Text.
Gomez AT, Kiberd BA, Royston JP, Alfaadhel T, Soroka SD, Hemmelgarn BR, Tennankore KK - Can J Kidney Health Dis (2015)

Bottom Line: A high level of comorbidity at dialysis initiation is associated with an increased risk of death.ESRD-CI scores of 4, 5 and ≥6 were associated with a similar mortality risk (adjusted relative hazard of 1.95, 1.89 and 1.99, respectively).Abstract available from the publisher.

View Article: PubMed Central - PubMed

Affiliation: Faculty of Medicine, Dalhousie University, Halifax, NS Canada.

ABSTRACT

Background: A high level of comorbidity at dialysis initiation is associated with an increased risk of death. However, contemporary assessments of the validity and prognostic value of comorbidity indices are lacking.

Objectives: To assess the validity of two comorbidity indices and to determine if a high degree of comorbidity is associated with mortality among dialysis patients.

Stored data entries.

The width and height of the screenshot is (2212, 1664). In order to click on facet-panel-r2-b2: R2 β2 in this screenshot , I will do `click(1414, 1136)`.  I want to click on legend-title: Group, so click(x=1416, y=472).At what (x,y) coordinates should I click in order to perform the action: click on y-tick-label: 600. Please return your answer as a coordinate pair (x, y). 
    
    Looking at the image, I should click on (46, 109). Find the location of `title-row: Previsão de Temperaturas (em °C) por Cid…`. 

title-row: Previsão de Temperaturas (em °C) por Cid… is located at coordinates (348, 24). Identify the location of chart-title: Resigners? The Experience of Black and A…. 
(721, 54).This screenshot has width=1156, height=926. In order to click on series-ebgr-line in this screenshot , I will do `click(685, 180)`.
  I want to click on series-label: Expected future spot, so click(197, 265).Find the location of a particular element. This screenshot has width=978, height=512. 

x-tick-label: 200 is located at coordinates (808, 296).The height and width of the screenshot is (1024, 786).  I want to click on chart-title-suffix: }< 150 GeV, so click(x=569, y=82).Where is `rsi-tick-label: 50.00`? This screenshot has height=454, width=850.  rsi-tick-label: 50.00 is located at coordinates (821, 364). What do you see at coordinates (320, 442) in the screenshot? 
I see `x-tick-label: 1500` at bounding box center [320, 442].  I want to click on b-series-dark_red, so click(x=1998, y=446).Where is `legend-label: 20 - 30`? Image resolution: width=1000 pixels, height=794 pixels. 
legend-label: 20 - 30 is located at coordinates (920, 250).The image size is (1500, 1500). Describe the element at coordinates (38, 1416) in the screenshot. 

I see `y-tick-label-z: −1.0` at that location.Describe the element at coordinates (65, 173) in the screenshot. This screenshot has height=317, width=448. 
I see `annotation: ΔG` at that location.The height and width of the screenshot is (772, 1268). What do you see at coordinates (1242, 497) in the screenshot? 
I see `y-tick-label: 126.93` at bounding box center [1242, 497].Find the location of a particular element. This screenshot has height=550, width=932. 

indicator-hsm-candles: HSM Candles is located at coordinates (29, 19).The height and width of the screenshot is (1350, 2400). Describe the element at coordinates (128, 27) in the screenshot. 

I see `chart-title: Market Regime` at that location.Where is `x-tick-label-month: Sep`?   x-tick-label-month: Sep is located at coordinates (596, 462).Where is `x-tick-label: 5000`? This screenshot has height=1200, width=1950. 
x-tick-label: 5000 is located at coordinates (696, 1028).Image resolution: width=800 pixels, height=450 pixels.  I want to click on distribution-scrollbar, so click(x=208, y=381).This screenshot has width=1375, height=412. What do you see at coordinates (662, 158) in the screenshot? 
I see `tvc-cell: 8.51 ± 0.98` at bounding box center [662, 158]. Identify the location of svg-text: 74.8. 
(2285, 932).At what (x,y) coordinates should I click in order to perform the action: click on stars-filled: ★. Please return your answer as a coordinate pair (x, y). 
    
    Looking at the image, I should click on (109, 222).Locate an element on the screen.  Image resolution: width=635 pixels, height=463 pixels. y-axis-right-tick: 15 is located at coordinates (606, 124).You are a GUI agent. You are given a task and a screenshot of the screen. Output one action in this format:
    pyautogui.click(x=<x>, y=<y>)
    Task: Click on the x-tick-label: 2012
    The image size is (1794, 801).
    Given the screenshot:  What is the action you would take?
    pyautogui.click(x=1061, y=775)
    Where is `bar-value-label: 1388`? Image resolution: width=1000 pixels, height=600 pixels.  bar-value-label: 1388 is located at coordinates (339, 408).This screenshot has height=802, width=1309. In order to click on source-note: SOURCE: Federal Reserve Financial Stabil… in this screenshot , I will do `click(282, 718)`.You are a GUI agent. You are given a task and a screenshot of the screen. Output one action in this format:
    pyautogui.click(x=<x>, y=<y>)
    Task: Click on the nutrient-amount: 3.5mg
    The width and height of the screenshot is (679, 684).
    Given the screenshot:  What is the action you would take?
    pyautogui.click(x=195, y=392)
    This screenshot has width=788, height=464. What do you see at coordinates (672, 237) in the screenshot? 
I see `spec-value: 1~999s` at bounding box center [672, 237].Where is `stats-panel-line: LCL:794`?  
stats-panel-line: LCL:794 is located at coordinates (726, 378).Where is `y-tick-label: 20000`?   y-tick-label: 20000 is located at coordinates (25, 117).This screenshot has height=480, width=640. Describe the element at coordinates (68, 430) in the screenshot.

What you need to do.
[A] Answer these questions from the comorbidity abstract:
(i) In which journal and year did the study appear?
(ii) Which university is listed in the affiliation?
(iii) How many comorbidity indices did the study set out to assess?
[B] Revise the comorbidity abstract by reproducing everything from "Background: A high" down to "indices are lacking.", with "contemporary" replaced by "recent".
[C] Proceed with the comorbidity abstract, writing on from the point where it stops.

Set of answers.
[A]
(i) Can J Kidney Health Dis, 2015
(ii) Dalhousie University
(iii) Two

[B]
Background: A high level of comorbidity at dialysis initiation is associated with an increased risk of death. However, recent assessments of the validity and prognostic value of comorbidity indices are lacking.

[C]
Design: Cohort study.

Setting: QEII Health Sciences Centre (Halifax, Nova Scotia, Canada).

Patients: Incident, chronic dialysis patients between 01 Jan 2006 and 01 Jul 2013.

Exposure: The Charlson Comorbidity Index (CCI) and End-Stage Renal Disease Comorbidity Index (ESRD-CI) were used to classify individual comorbid conditions into an overall score. Comorbidities were classified using patient charts and electronic records.

Outcome: All-cause mortality. Confounders: Patient demographics, dialysis access, cause of ESRD and baseline laboratory data.

Methods: Regression coefficients were estimated on the CCI and ESRD-CI. Discrimination for death was assessed using Harrell's c-index. Adjusted Cox proportional hazard models were used to calculate relative hazards and 95 % confidence intervals for each category of the CCI and ESRD-CI.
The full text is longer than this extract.